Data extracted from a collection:
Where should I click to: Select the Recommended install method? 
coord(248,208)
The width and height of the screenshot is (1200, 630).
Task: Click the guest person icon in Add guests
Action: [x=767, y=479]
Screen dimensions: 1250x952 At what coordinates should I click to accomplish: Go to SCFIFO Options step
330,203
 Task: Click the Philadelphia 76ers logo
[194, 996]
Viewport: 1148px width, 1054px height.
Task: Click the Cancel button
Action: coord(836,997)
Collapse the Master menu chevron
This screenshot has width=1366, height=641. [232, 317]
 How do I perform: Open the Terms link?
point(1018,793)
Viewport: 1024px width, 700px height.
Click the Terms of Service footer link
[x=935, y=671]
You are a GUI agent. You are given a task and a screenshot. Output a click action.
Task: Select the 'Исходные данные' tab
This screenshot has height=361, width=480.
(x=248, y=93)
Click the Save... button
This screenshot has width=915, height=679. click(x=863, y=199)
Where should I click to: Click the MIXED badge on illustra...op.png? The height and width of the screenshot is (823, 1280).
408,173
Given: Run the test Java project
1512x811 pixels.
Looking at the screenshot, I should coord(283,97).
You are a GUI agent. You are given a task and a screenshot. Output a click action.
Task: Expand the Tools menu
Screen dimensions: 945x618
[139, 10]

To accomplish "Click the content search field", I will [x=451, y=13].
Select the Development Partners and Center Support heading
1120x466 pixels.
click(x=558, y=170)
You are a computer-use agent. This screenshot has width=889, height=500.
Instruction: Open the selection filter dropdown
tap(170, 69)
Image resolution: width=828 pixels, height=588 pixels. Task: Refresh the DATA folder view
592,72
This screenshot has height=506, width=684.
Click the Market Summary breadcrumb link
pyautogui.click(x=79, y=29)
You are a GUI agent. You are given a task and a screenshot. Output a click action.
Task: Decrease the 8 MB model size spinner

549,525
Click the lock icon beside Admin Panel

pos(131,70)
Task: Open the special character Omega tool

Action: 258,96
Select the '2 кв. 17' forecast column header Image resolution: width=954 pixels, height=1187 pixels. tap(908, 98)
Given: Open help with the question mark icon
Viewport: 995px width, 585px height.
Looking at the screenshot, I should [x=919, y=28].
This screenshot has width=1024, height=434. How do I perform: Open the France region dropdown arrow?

*WHAT THIS TASK INVOLVES:* Reproduce all the entries above. Match them exactly.

*EXERCISE RESULT:*
Where should I click to: Select the Recommended install method? 
coord(248,208)
The width and height of the screenshot is (1200, 630).
Task: Click the guest person icon in Add guests
Action: [x=767, y=479]
Screen dimensions: 1250x952 At what coordinates should I click to accomplish: Go to SCFIFO Options step
330,203
 Task: Click the Philadelphia 76ers logo
[194, 996]
Viewport: 1148px width, 1054px height.
Task: Click the Cancel button
Action: coord(836,997)
Collapse the Master menu chevron
This screenshot has width=1366, height=641. [232, 317]
 How do I perform: Open the Terms link?
point(1018,793)
Viewport: 1024px width, 700px height.
Click the Terms of Service footer link
[x=935, y=671]
You are a GUI agent. You are given a task and a screenshot. Output a click action.
Task: Select the 'Исходные данные' tab
This screenshot has height=361, width=480.
(x=248, y=93)
Click the Save... button
This screenshot has width=915, height=679. click(x=863, y=199)
Where should I click to: Click the MIXED badge on illustra...op.png? The height and width of the screenshot is (823, 1280).
408,173
Given: Run the test Java project
1512x811 pixels.
Looking at the screenshot, I should coord(283,97).
You are a GUI agent. You are given a task and a screenshot. Output a click action.
Task: Expand the Tools menu
Screen dimensions: 945x618
[139, 10]

To accomplish "Click the content search field", I will [x=451, y=13].
Select the Development Partners and Center Support heading
1120x466 pixels.
click(x=558, y=170)
You are a computer-use agent. This screenshot has width=889, height=500.
Instruction: Open the selection filter dropdown
tap(170, 69)
Image resolution: width=828 pixels, height=588 pixels. Task: Refresh the DATA folder view
592,72
This screenshot has height=506, width=684.
Click the Market Summary breadcrumb link
pyautogui.click(x=79, y=29)
You are a GUI agent. You are given a task and a screenshot. Output a click action.
Task: Decrease the 8 MB model size spinner

549,525
Click the lock icon beside Admin Panel

pos(131,70)
Task: Open the special character Omega tool

Action: 258,96
Select the '2 кв. 17' forecast column header Image resolution: width=954 pixels, height=1187 pixels. tap(908, 98)
Given: Open help with the question mark icon
Viewport: 995px width, 585px height.
Looking at the screenshot, I should [x=919, y=28].
This screenshot has width=1024, height=434. How do I perform: Open the France region dropdown arrow?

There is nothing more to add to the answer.